(DATA SHOWN Opens)

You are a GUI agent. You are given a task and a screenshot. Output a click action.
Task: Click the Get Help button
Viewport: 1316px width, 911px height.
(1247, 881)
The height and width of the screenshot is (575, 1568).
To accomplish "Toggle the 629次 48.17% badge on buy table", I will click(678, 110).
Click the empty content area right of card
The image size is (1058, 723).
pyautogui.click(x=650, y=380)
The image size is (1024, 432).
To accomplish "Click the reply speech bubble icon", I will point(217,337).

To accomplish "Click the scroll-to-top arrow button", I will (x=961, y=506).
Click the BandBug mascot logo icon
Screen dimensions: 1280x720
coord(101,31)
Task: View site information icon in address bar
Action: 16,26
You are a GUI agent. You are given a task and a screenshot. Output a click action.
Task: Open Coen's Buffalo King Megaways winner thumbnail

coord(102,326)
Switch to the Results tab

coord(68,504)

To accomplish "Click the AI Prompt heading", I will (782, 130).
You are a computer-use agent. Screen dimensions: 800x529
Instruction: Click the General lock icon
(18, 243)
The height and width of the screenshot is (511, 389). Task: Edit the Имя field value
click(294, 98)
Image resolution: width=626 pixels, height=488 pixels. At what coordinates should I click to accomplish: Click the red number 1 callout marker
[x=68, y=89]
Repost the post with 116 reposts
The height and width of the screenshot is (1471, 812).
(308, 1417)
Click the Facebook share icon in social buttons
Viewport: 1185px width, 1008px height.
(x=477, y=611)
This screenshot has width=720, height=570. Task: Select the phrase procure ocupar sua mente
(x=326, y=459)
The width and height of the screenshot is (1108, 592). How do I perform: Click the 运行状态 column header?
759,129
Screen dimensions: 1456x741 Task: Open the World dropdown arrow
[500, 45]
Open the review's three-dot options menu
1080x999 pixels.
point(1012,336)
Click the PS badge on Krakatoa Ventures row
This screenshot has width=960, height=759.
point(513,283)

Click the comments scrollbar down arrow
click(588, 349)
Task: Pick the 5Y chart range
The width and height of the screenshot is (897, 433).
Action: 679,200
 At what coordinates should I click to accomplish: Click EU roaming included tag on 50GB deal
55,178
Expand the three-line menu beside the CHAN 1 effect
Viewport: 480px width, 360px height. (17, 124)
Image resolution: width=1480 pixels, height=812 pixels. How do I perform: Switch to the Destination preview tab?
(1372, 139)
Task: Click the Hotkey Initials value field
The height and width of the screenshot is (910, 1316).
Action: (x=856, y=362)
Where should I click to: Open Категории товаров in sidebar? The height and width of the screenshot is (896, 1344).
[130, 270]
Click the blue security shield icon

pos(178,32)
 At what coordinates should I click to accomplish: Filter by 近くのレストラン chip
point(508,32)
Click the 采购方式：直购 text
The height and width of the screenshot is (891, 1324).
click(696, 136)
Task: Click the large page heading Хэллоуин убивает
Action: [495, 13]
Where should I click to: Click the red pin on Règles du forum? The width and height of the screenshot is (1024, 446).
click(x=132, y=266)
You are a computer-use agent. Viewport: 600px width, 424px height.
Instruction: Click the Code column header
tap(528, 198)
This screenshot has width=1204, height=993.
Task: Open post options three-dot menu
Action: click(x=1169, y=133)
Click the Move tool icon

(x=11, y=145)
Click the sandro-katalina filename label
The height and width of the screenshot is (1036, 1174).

(DATA SHOWN Closes)

◆ **EXERCISE GOAL**:
Each line in the data is to be written out precisely.

◆ **WRITTEN ANSWER**:
You are a GUI agent. You are given a task and a screenshot. Output a click action.
Task: Click the Get Help button
Viewport: 1316px width, 911px height.
(1247, 881)
The height and width of the screenshot is (575, 1568).
To accomplish "Toggle the 629次 48.17% badge on buy table", I will click(678, 110).
Click the empty content area right of card
The image size is (1058, 723).
pyautogui.click(x=650, y=380)
The image size is (1024, 432).
To accomplish "Click the reply speech bubble icon", I will point(217,337).

To accomplish "Click the scroll-to-top arrow button", I will (x=961, y=506).
Click the BandBug mascot logo icon
Screen dimensions: 1280x720
coord(101,31)
Task: View site information icon in address bar
Action: 16,26
You are a GUI agent. You are given a task and a screenshot. Output a click action.
Task: Open Coen's Buffalo King Megaways winner thumbnail

coord(102,326)
Switch to the Results tab

coord(68,504)

To accomplish "Click the AI Prompt heading", I will (782, 130).
You are a computer-use agent. Screen dimensions: 800x529
Instruction: Click the General lock icon
(18, 243)
The height and width of the screenshot is (511, 389). Task: Edit the Имя field value
click(294, 98)
Image resolution: width=626 pixels, height=488 pixels. At what coordinates should I click to accomplish: Click the red number 1 callout marker
[x=68, y=89]
Repost the post with 116 reposts
The height and width of the screenshot is (1471, 812).
(308, 1417)
Click the Facebook share icon in social buttons
Viewport: 1185px width, 1008px height.
(x=477, y=611)
This screenshot has width=720, height=570. Task: Select the phrase procure ocupar sua mente
(x=326, y=459)
The width and height of the screenshot is (1108, 592). How do I perform: Click the 运行状态 column header?
759,129
Screen dimensions: 1456x741 Task: Open the World dropdown arrow
[500, 45]
Open the review's three-dot options menu
1080x999 pixels.
point(1012,336)
Click the PS badge on Krakatoa Ventures row
This screenshot has width=960, height=759.
point(513,283)

Click the comments scrollbar down arrow
click(588, 349)
Task: Pick the 5Y chart range
The width and height of the screenshot is (897, 433).
Action: 679,200
 At what coordinates should I click to accomplish: Click EU roaming included tag on 50GB deal
55,178
Expand the three-line menu beside the CHAN 1 effect
Viewport: 480px width, 360px height. (17, 124)
Image resolution: width=1480 pixels, height=812 pixels. How do I perform: Switch to the Destination preview tab?
(1372, 139)
Task: Click the Hotkey Initials value field
The height and width of the screenshot is (910, 1316).
Action: (x=856, y=362)
Where should I click to: Open Категории товаров in sidebar? The height and width of the screenshot is (896, 1344).
[130, 270]
Click the blue security shield icon

pos(178,32)
 At what coordinates should I click to accomplish: Filter by 近くのレストラン chip
point(508,32)
Click the 采购方式：直购 text
The height and width of the screenshot is (891, 1324).
click(696, 136)
Task: Click the large page heading Хэллоуин убивает
Action: [495, 13]
Where should I click to: Click the red pin on Règles du forum? The width and height of the screenshot is (1024, 446).
click(x=132, y=266)
You are a computer-use agent. Viewport: 600px width, 424px height.
Instruction: Click the Code column header
tap(528, 198)
This screenshot has width=1204, height=993.
Task: Open post options three-dot menu
Action: click(x=1169, y=133)
Click the Move tool icon

(x=11, y=145)
Click the sandro-katalina filename label
The height and width of the screenshot is (1036, 1174).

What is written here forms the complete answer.